[Click-target data]
────────
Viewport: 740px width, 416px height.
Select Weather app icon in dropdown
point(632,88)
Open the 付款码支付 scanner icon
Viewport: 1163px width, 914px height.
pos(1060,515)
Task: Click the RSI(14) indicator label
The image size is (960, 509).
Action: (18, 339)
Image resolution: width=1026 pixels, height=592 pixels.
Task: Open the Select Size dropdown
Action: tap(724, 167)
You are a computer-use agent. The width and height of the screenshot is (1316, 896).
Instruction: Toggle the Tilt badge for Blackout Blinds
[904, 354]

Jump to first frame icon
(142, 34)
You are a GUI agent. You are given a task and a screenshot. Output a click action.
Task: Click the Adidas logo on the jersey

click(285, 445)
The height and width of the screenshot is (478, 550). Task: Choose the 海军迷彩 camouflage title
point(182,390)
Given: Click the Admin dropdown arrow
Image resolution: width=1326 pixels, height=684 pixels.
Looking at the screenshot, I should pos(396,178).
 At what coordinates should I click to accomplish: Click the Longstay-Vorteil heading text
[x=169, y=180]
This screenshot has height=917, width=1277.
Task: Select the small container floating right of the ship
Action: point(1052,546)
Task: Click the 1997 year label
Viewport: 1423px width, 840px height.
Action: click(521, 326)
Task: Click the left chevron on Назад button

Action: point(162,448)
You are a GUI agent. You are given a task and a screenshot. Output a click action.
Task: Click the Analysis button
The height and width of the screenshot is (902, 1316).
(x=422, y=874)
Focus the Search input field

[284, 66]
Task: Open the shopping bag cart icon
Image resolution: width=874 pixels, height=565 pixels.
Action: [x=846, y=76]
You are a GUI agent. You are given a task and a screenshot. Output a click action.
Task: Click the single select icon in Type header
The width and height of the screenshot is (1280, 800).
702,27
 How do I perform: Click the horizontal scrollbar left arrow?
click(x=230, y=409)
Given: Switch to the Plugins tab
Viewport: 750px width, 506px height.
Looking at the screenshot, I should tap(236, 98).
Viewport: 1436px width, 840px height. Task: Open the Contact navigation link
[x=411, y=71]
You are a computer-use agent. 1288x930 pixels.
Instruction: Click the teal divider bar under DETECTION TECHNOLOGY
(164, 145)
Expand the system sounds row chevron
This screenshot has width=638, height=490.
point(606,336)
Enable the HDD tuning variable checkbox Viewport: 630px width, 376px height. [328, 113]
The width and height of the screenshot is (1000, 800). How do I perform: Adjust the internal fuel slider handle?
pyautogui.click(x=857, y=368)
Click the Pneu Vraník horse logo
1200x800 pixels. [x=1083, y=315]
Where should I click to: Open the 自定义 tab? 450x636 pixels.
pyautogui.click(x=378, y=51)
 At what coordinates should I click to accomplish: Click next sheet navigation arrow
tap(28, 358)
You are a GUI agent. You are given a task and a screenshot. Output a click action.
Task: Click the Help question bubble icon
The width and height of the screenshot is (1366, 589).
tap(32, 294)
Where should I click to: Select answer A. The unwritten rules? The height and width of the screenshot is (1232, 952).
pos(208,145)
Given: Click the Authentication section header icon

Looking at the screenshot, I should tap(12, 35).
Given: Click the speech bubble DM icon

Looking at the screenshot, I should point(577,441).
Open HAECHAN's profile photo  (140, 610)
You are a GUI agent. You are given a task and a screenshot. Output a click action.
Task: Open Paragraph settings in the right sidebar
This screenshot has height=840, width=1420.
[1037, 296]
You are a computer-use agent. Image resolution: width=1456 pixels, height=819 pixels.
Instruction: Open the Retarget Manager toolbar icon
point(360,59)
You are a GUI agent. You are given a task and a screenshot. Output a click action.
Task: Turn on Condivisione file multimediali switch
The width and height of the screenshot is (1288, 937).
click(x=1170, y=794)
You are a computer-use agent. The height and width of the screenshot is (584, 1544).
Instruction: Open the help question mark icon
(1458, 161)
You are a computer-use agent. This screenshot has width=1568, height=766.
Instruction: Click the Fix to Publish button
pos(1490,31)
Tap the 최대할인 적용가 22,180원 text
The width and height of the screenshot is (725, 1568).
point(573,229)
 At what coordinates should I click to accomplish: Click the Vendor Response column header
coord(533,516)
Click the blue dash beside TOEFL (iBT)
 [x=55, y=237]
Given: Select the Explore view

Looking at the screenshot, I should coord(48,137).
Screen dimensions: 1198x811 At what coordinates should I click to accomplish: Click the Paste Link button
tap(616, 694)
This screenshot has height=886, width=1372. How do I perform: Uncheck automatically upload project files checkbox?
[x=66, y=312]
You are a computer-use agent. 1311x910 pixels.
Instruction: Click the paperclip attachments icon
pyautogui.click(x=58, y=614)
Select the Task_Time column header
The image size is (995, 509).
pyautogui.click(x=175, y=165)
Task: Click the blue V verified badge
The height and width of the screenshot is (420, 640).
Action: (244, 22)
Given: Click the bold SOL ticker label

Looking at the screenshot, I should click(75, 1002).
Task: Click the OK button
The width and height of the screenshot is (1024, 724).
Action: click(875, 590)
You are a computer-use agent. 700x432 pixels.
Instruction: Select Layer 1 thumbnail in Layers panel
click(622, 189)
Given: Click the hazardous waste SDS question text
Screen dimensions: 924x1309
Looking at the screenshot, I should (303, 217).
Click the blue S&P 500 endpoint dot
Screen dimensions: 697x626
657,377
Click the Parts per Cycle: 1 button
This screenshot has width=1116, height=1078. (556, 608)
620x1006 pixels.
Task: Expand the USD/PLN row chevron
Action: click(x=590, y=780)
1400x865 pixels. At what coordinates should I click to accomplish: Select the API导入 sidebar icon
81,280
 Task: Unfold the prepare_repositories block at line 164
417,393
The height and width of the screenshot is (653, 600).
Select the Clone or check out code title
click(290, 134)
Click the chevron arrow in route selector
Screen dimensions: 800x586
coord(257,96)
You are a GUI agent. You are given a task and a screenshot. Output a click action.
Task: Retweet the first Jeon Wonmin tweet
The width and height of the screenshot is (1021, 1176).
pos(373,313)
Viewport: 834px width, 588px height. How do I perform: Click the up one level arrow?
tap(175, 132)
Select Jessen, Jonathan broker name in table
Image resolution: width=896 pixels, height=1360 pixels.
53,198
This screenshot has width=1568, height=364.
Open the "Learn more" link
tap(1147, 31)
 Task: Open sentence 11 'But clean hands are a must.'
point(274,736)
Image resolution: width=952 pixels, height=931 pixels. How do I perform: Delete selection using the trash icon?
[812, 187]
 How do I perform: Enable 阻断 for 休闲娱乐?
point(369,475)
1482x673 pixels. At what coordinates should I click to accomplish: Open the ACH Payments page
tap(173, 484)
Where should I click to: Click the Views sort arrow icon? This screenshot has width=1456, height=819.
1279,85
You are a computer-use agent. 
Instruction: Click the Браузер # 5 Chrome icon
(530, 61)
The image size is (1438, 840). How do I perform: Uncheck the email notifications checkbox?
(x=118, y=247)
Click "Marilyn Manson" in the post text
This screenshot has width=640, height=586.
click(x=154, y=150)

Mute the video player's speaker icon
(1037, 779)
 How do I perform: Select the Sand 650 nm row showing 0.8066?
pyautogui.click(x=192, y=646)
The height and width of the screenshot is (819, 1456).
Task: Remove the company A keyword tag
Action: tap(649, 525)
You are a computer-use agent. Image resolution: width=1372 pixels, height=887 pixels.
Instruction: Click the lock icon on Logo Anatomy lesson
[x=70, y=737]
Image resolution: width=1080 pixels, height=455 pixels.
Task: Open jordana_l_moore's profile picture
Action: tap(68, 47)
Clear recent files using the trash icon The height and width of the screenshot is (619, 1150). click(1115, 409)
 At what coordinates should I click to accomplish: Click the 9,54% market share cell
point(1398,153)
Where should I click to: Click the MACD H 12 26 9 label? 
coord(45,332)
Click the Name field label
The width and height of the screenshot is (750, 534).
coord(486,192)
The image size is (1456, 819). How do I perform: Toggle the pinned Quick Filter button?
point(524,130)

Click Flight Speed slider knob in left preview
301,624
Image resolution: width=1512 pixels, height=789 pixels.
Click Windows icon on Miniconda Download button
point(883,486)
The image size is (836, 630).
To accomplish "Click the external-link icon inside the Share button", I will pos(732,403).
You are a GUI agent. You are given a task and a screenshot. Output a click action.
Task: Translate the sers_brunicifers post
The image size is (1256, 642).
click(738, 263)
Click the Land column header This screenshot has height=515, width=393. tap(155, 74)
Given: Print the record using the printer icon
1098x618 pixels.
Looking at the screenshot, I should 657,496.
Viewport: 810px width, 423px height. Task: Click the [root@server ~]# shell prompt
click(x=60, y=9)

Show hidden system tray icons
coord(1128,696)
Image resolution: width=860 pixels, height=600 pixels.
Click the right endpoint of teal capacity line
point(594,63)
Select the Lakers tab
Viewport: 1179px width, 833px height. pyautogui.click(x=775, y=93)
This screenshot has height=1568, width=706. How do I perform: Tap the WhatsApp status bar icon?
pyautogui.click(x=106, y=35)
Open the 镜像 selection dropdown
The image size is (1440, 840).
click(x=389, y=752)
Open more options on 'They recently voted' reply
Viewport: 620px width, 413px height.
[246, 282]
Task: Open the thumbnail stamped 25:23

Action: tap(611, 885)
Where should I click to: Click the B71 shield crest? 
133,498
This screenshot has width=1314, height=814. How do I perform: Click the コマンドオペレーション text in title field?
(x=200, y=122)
────────
◆ **GIVEN INSTRUCTION**
Copy the rows above verbatim, from the line with "The image size is (836, 630)." to the line with "pyautogui.click(x=106, y=35)", both included.

◆ **SOLUTION**
The image size is (836, 630).
To accomplish "Click the external-link icon inside the Share button", I will pos(732,403).
You are a GUI agent. You are given a task and a screenshot. Output a click action.
Task: Translate the sers_brunicifers post
The image size is (1256, 642).
click(738, 263)
Click the Land column header This screenshot has height=515, width=393. tap(155, 74)
Given: Print the record using the printer icon
1098x618 pixels.
Looking at the screenshot, I should 657,496.
Viewport: 810px width, 423px height. Task: Click the [root@server ~]# shell prompt
click(x=60, y=9)

Show hidden system tray icons
coord(1128,696)
Image resolution: width=860 pixels, height=600 pixels.
Click the right endpoint of teal capacity line
point(594,63)
Select the Lakers tab
Viewport: 1179px width, 833px height. pyautogui.click(x=775, y=93)
This screenshot has height=1568, width=706. How do I perform: Tap the WhatsApp status bar icon?
pyautogui.click(x=106, y=35)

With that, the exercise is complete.